Que ce soit trop ou pas assez, l’engagement de la Suisse en faveur de ses langues minoritaires ne se fait pas sur une base volontaire. En 1997, la Confédération a ratifié la Charte européenne des langues régionales ou minoritaires. Tous les trois ans, elle doit rendre compte de la situation dans un rapport. Et le Conseil de l’Europe critique, loue et fait des recommandations, que la Suisse doit mettre en œuvre. C’est ainsi par exemple que la Confédération et le canton des Grisons ont élaboré chacun une loi sur les langues, en suivant les prescriptions du Conseil de l’Europe.

En plus du rhéto-romanche, la Charte porte sur les autres langues minoritaires en Suisse, soit l’italien dans les Grisons et au Tessin, le francoprovençal, l’allemand des Walser, le yéniche (langue des gens du voyage) et le yiddish.

L’argent n’est pas le problème…

En comparaison avec d’autres langues minoritaires, en Suisse comme à l’étranger, le romanche ne va pas si mal, comme le reconnaît elle-même la Lia Rumantscha. Il jouit par exemple du statut juridique de langue nationale, synonyme de reconnaissance et de soutien officiels. Mais, comme le souligne Andreas Gabriel, de la Lia Rumantscha, «c’est dans la mise en œuvre que les choses traînent souvent».

Comme si on oubliait la quatrième langue nationale, déplore-t-il, en citant quelques exemples:
La Confédération: Lors de la dernière enquête par sondage de l’Office fédéral de la statistique, on a dit qu’il n’y avait des rhéto-romanches hors des Grisons que dans les agglomérations urbaines. Pourquoi? Parce que dans les autres régions, la taille de l’échantillon ne suffisait pas pour les prendre en compte. Le problème est connu, mais on ne voit aucune volonté de le résoudre, estime Andreas Gabriel.

Les médias: Le journal télévisé parle de la diversité linguistique de la Suisse, mais ne mentionne que trois régions linguistiques au lieu de quatre.

L’école: Pour augmenter la conscience de l’existence du quatrième groupe linguistique, la Lia Rumantscha souhaite que le rhéto-romanche trouve une place dans l’enseignement dispensé dans les autres régions linguistiques.

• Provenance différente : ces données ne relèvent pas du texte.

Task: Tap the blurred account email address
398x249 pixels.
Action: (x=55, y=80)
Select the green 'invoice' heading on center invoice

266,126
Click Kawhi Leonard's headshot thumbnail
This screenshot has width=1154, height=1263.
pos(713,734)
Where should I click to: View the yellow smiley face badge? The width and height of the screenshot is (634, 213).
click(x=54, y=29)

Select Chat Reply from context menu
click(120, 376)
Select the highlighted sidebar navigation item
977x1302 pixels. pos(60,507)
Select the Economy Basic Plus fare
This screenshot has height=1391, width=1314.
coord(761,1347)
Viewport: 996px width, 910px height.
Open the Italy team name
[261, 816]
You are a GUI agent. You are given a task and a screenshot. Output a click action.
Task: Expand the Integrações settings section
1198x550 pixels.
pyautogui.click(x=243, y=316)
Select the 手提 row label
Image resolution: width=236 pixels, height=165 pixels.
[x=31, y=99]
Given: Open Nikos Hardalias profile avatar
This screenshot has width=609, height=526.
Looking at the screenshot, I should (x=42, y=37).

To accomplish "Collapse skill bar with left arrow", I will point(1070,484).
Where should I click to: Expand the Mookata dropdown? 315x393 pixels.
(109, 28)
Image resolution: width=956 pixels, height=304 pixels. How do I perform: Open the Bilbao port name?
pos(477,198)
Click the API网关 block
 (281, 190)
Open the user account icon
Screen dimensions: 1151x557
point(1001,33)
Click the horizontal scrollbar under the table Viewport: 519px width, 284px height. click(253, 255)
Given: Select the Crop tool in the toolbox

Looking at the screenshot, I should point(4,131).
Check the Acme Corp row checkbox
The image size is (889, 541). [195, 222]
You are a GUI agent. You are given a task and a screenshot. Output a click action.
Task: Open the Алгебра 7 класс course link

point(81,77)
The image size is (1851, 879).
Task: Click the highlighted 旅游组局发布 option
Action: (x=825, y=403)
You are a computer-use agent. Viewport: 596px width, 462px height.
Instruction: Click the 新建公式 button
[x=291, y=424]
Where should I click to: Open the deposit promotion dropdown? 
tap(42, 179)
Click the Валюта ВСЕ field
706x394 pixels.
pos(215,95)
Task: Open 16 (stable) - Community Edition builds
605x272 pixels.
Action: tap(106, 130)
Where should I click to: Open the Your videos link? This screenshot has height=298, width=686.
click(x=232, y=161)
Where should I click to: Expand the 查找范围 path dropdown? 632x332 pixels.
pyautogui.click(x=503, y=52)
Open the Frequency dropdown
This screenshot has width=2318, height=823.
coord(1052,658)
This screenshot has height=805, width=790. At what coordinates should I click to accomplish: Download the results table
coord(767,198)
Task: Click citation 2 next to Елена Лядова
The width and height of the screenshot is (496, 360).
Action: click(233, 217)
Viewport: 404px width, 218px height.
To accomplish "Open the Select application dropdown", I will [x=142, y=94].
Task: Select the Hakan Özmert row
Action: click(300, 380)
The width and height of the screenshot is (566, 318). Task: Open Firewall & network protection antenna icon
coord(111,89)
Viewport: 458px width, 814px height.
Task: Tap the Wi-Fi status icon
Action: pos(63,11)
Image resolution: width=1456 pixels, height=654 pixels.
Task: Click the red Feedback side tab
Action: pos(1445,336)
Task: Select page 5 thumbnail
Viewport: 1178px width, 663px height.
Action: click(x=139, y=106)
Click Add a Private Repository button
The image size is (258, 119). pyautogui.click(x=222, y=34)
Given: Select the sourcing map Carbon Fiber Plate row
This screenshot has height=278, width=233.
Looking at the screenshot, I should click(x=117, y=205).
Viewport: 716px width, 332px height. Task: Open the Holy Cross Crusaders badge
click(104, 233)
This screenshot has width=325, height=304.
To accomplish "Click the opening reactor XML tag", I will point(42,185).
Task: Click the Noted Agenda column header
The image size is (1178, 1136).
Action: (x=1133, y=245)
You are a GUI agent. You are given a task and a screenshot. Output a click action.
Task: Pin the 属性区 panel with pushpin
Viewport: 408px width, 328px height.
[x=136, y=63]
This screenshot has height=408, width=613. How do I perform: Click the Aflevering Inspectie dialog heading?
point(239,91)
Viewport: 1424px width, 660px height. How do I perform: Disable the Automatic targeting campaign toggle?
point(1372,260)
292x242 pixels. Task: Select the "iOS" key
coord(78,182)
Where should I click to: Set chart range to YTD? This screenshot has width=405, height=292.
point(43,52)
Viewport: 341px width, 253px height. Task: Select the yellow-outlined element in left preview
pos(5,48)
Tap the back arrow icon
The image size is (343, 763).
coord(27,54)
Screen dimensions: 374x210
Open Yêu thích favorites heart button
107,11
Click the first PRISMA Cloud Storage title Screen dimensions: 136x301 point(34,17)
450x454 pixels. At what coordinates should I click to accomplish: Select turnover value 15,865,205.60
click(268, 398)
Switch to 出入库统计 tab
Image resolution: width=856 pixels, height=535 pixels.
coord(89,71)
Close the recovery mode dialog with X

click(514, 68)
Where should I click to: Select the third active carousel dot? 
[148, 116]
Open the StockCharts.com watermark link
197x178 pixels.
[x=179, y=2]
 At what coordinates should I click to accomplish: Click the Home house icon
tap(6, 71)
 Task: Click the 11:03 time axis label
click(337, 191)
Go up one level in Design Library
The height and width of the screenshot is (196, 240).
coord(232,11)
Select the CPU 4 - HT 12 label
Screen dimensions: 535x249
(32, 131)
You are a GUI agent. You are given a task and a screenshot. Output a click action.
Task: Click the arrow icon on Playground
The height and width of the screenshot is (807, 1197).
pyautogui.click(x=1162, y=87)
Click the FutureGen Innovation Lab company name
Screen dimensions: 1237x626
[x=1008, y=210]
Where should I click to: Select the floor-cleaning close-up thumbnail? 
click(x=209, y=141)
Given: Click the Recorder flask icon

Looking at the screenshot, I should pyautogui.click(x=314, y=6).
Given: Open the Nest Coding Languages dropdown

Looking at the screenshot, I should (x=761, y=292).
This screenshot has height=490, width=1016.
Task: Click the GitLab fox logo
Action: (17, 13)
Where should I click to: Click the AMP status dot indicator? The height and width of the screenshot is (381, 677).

Pour autant, la Suisse ne fait pas mauvaise figure en comparaison d’autres pays, admet Corsin Bisaz. «Dans d’autres pays, les minorités linguistiques ont beaucoup souffert par le passé. C’est pourquoi on a introduit une forte protection juridique», rappelle-t-il. Mais en Suisse, cela n’a pas été vraiment nécessaire, car la minorité romanche est bien reconnue et aimée. «En tant que Rhéto-Romanche, on a la préférence quand on postule pour un emploi à la Confédération. On peut presque parler de discrimination positive», raconte le juriste. «Et en Suisse, avec la démocratie directe, il n’y a pas de tyrannie de la majorité. Le romanche s’est plusieurs fois trouvé renforcé par des décisions populaires».

Sauver les langues avec des initiatives populaires

Les droits populaires très développés sont une des forces de la Suisse, et la distinguent de l’Union européenne. Un exemple: une initiative citoyenne européenne prévoyait un paquet de mesures pour la promotion et la protection des langues régionales et minoritaires. Mais la Commission a rejeté l’initiative en 2013, au motif que ses demandes étaient «manifestement hors de ses compétences». La Cour européenne de justice ne l’a pas entendu de cette oreille et en février 2017, elle a déclaré illégale la décision de la Commission. Celle-ci a par conséquent dû enregistrer l’initiative.

Un aller et retour de ce genre ne serait pas pensable en Suisse. Si le nombre de signatures nécessaires est réuni, une initiative populaire est généralement soumise au vote sans «si» ni «mais». Depuis 1893, seuls quatre textes ont été déclarés irrecevables par le Parlement.